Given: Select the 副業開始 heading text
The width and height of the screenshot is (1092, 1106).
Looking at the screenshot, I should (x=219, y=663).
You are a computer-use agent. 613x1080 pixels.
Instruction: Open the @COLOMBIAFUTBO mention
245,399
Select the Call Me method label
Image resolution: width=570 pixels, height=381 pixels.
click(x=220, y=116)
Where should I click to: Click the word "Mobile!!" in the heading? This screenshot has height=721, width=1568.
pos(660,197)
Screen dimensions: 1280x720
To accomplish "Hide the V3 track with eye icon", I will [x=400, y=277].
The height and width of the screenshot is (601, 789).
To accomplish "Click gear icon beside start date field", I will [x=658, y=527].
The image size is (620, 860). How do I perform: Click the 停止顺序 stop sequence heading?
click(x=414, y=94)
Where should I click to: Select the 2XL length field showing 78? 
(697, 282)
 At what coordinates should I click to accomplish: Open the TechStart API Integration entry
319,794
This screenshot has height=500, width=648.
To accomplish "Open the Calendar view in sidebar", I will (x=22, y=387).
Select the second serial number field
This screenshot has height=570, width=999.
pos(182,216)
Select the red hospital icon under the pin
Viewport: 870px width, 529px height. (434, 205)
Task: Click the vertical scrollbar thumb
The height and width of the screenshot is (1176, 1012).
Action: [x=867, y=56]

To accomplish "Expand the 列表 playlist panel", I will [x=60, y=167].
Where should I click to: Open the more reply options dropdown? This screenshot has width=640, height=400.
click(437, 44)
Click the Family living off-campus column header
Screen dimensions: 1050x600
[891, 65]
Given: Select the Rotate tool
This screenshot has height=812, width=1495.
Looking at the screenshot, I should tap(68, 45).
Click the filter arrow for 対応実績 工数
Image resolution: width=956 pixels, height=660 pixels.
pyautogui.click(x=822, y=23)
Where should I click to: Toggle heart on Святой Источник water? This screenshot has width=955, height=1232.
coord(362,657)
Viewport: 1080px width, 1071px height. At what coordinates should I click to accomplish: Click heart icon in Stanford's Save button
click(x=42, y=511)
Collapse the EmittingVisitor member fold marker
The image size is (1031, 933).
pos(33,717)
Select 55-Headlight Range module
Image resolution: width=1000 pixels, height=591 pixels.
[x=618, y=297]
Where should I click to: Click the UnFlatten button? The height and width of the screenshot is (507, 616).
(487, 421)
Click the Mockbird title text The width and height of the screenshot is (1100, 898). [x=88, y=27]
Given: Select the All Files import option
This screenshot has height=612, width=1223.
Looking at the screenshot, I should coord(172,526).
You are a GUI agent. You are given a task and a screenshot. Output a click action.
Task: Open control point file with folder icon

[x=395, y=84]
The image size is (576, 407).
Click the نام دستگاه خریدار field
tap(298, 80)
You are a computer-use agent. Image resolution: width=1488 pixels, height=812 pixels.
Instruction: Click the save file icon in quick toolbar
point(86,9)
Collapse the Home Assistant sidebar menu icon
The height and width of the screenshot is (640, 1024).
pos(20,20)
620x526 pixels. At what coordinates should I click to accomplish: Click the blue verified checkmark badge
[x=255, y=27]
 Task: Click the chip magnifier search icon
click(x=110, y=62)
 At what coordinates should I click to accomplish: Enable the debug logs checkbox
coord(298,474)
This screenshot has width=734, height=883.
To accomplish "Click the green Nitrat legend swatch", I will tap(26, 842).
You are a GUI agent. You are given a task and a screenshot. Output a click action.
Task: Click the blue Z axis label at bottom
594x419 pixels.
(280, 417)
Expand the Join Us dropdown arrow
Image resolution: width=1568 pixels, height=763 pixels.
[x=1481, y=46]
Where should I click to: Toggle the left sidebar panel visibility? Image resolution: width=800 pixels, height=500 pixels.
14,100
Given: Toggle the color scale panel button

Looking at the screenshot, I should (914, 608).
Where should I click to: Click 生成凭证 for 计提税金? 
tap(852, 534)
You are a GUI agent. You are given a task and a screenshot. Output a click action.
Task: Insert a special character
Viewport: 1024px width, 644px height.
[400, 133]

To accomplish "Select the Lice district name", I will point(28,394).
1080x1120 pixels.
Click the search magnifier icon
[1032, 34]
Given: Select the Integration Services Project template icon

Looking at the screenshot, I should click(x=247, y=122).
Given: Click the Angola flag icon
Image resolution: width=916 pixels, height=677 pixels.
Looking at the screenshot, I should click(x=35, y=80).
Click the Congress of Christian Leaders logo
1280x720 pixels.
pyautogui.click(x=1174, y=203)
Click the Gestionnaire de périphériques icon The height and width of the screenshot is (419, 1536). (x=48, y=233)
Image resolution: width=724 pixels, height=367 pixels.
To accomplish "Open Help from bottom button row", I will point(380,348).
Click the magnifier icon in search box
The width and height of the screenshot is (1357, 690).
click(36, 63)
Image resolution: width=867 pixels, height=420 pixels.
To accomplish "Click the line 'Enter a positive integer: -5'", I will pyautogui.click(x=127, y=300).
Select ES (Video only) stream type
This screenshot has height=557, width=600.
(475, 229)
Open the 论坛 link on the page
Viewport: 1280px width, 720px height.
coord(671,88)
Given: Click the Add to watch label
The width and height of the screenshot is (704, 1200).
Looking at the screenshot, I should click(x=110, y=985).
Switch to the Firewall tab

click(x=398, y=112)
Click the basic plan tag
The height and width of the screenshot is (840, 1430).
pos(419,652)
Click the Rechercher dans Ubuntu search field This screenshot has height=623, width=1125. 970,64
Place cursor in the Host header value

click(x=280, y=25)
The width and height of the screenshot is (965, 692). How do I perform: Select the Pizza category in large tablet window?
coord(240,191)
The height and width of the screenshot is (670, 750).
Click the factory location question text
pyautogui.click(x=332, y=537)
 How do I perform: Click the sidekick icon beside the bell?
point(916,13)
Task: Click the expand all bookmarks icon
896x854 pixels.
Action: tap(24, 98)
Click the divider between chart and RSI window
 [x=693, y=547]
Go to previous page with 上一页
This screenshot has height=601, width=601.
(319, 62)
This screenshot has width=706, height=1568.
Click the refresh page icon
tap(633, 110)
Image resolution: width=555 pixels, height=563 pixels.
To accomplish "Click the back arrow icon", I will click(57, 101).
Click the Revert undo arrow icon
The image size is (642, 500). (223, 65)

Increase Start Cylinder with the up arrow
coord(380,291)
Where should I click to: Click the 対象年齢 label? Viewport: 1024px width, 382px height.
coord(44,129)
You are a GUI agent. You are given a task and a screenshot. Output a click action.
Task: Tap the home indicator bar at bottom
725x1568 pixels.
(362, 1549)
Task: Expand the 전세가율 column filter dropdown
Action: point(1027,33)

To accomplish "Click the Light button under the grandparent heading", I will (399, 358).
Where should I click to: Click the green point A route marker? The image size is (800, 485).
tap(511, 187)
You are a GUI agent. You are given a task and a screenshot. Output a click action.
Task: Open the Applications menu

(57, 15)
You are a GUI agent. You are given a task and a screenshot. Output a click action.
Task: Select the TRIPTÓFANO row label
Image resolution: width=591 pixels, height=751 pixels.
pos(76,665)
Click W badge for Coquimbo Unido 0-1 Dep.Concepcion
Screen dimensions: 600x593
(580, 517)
⁂
# What you have to do
A single figure is required: the number of lines in the data where the word "computer" occurs.

# Exercise output
2